Standardizing products and services, improving efficiencies, and reducing costs are common goals among healthcare organizations, yet getting there appears somewhat slow, with unnecessary hospital supply chain spending accounting for almost $26 billion a year, according to a 2019 Guidehouse analysis of more than 2,100 hospitals — a near 12% increase from 2017.

To reverse the trend, high-performing supply chains rely on advanced data analytics to generate the variety of robust, accurate data needed to succeed. Even the C-suite is invested, with 73% of those surveyed earlier this year by Sage Growth Partners naming data/analytics as their No. 1 health IT investment over the next one to two years.

Beyond the item master
Advanced data analytics enables supply chain to transform the item master—that critical composite of factors impacting cost, quality and outcomes—which used to be little more than a perplexing tangle of misinformation, instead of the essential purchasing source it was meant to be.

Ian O’Malley
“Having an item master that has incorrect units of measure can wreak havoc on a team trying to run utilization reports or spend analysis,” said Ian O’Malley, director of strategic sourcing at University of Chicago Medicine (UChicago Medicine), whose department eventually implemented an advanced analytics tool from Vizient. “If we look back prior to this item master cleanse, it’s almost disingenuous to call what we were able to do true analytics. In most cases we were able to do just spend analysis by manufacturer and cost center. Without [analytics], a suture used in a case can come across as box costs and skew the data, making it untrustworthy. The issues continue downstream and also affect revenue cycle management; so this quickly became an organizational imperative to correct these issues. Once corrected, we could begin to build confidence in the analytics and reporting we desperately needed.”

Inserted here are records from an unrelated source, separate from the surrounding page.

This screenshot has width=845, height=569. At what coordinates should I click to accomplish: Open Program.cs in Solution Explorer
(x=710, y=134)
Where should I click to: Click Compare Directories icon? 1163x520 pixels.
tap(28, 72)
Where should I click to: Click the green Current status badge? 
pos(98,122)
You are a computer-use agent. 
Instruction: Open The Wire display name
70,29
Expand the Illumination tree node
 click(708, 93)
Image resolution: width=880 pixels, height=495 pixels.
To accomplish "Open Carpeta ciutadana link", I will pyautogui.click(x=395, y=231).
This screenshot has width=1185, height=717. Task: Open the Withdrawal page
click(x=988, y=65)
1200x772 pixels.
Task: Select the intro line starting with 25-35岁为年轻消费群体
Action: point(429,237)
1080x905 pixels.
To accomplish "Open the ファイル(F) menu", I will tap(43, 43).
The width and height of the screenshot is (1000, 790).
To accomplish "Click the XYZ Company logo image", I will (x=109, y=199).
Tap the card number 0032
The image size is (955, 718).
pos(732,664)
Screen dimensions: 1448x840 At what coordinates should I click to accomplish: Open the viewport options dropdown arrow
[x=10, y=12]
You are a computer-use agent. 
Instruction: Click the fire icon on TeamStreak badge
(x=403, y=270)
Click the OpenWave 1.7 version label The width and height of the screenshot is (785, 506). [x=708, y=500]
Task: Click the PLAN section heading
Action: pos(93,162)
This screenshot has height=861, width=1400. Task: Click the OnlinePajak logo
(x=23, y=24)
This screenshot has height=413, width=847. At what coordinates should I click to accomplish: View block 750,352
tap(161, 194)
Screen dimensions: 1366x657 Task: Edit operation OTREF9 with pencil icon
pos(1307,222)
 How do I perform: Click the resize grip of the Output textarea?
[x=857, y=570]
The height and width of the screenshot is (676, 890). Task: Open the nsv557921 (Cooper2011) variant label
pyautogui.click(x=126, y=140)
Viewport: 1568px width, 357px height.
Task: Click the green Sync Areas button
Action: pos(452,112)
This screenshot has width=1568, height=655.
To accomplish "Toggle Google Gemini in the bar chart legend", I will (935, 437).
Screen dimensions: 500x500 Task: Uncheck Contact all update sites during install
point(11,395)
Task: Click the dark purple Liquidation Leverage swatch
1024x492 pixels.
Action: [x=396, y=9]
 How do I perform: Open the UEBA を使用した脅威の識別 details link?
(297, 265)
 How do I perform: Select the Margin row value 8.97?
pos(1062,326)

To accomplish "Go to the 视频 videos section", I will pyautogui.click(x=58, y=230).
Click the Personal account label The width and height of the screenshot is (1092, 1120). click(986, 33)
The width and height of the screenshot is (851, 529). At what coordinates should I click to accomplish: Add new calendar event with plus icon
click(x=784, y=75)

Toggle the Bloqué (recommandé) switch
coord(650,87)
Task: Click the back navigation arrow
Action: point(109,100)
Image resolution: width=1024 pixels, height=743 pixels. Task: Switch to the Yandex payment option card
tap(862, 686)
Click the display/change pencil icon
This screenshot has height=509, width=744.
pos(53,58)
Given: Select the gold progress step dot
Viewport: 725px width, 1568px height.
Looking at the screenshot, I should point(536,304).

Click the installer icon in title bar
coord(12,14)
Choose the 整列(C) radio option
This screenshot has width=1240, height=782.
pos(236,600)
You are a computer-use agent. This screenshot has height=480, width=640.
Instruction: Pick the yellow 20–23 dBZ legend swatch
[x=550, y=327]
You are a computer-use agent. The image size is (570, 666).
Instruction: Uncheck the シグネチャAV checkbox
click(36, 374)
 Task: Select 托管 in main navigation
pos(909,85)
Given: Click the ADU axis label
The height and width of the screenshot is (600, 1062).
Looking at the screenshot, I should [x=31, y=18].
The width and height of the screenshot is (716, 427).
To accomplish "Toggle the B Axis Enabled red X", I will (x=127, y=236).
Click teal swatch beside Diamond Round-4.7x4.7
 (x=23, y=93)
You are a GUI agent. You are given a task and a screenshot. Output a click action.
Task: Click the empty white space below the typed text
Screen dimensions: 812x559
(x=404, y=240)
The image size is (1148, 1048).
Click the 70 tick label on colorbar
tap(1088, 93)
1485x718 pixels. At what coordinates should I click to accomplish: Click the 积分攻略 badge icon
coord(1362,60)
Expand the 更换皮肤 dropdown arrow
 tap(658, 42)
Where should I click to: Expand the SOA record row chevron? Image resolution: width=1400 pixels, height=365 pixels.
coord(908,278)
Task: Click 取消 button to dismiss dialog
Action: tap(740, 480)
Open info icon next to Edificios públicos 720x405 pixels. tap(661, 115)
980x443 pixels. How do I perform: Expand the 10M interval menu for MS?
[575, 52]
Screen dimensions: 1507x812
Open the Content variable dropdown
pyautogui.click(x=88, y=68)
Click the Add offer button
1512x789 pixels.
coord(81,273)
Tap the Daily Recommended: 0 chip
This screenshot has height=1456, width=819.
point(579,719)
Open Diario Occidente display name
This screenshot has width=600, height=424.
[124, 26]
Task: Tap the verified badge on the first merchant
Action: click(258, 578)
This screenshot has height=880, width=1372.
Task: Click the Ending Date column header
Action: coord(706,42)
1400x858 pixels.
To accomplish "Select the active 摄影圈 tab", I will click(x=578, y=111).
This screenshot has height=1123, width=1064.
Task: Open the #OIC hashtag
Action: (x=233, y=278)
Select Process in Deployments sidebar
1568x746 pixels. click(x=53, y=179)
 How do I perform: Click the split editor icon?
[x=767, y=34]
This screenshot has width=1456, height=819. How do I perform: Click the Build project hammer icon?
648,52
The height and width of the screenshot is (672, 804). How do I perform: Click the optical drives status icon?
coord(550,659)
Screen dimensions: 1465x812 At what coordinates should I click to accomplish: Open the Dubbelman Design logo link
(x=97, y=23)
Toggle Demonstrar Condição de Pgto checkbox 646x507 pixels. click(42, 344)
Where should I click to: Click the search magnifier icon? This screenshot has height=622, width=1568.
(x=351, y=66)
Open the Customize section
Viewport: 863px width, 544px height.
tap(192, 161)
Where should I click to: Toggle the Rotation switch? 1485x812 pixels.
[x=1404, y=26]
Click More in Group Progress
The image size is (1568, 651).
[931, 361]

Another step needed to gain greater visibility was to link the item master to UChicago Medicine’s EMR so that clinical staff could document everything they used during patient care — not just the usual implants and chargeable supplies. “We absolutely had areas that needed more attention than others due to the amount of SKUs being used, which required targeted contracting efforts, but also a reinforcement of existing policies around products being used that aren’t contracted for and loaded in our item master,” said O’Malley, noting that this gave supply chain leverage to take meaningful action.